Question

Convert each polar equation to a rectangular equation. Then use a rectangular coordinate system to graph the rectangular equation.$$r=6 \sec \theta$$

Answer

**step1** Understanding the Problem

The problem asks us to convert a given polar equation, $$r=6 \sec \theta$$, into its equivalent rectangular equation. After obtaining the rectangular equation, we need to describe how to graph it using a rectangular coordinate system.

**step2** Recalling Coordinate Conversion Formulas

To convert between polar coordinates $$(r, \theta)$$ and rectangular coordinates $$(x, y)$$, we use the following fundamental relationships:
The x-coordinate is given by $$x = r \cos \theta$$.
The y-coordinate is given by $$y = r \sin \theta$$.
Additionally, we recall the definition of the secant function: $$\sec \theta$$ is the reciprocal of $$\cos \theta$$, which means $$\sec \theta = \frac{1}{\cos \theta}$$.

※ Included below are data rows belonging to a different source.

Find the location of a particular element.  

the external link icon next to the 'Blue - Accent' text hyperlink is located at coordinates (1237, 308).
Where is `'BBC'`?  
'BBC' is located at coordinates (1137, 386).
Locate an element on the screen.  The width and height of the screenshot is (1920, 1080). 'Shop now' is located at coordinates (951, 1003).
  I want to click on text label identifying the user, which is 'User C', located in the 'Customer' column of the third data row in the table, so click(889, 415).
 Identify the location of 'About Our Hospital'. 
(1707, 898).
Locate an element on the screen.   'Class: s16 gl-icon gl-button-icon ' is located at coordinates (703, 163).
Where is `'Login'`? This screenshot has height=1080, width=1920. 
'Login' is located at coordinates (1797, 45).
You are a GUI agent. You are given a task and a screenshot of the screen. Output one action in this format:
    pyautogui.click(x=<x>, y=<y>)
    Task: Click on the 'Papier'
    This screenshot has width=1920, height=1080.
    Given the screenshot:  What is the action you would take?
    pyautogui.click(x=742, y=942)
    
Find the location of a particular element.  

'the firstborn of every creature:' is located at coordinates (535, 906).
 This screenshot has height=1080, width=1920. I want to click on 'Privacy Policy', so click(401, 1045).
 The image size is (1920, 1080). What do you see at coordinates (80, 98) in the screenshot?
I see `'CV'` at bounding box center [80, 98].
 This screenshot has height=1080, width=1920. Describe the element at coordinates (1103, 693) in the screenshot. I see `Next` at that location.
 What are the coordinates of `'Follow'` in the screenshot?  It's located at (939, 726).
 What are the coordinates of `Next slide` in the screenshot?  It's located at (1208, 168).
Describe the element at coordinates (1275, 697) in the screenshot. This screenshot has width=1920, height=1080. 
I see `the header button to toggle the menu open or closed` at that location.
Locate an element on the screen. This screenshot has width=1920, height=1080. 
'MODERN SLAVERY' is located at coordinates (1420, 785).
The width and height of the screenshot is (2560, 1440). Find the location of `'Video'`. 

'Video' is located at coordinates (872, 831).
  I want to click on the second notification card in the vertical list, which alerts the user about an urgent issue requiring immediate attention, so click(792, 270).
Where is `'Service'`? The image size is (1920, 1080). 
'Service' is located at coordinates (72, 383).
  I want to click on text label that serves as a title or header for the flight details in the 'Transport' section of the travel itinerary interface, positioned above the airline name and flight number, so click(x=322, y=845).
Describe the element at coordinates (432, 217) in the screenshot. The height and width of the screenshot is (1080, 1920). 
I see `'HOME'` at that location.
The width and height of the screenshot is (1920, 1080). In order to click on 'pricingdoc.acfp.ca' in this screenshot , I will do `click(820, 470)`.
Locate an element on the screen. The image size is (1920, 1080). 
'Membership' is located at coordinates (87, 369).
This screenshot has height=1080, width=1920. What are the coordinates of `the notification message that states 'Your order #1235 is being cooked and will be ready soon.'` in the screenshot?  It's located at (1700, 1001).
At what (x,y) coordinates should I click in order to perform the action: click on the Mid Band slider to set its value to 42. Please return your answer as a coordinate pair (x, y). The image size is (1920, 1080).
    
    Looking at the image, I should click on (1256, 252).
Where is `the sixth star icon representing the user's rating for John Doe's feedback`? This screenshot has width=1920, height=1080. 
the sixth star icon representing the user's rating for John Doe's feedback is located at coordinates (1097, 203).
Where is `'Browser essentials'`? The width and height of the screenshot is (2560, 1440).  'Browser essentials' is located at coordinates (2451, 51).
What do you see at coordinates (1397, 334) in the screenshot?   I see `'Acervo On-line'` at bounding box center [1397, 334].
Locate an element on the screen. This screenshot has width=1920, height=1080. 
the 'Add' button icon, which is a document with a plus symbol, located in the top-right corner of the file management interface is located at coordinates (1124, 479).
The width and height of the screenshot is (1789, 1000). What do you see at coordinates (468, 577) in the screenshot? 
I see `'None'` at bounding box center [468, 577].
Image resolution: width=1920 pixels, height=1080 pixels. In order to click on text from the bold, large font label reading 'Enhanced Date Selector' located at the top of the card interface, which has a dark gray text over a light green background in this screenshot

**step3** Converting the Polar Equation to a Rectangular Equation

We begin with the given polar equation:
$$r = 6 \sec \theta$$
First, we substitute the definition of $$\sec \theta$$ into the equation:
$$r = 6 \times \frac{1}{\cos \theta}$$
This can be rewritten as:
$$r = \frac{6}{\cos \theta}$$
To eliminate $$\theta$$ and $$r$$ and introduce $$x$$ and $$y$$, we multiply both sides of the equation by $$\cos \theta$$:
$$r \cos \theta = 6$$
Now, we use the conversion formula $$x = r \cos \theta$$. We substitute $$x$$ for $$r \cos \theta$$:
$$x = 6$$
This is the rectangular equation.

**step4** Describing the Rectangular Equation and its Graph

The rectangular equation we obtained is $$x = 6$$.
This equation represents all points $$(x, y)$$ in the rectangular coordinate system where the x-coordinate is consistently 6, regardless of the value of the y-coordinate.
Geometrically, this equation defines a vertical line. This line is parallel to the y-axis and passes through the point where x is 6 on the x-axis.

**step5** Graphing the Rectangular Equation

To graph the rectangular equation $$x = 6$$ on a rectangular coordinate system:
1. First, draw a coordinate plane with a horizontal x-axis and a vertical y-axis, intersecting at the origin $$(0,0)$$.
2. Locate the point on the x-axis where the value is 6. This point has coordinates $$(6, 0)$$.
3. From this point $$(6, 0)$$, draw a straight line that extends vertically upwards and downwards. This line should be parallel to the y-axis.
This vertical line represents the graph of the equation $$x=6$$.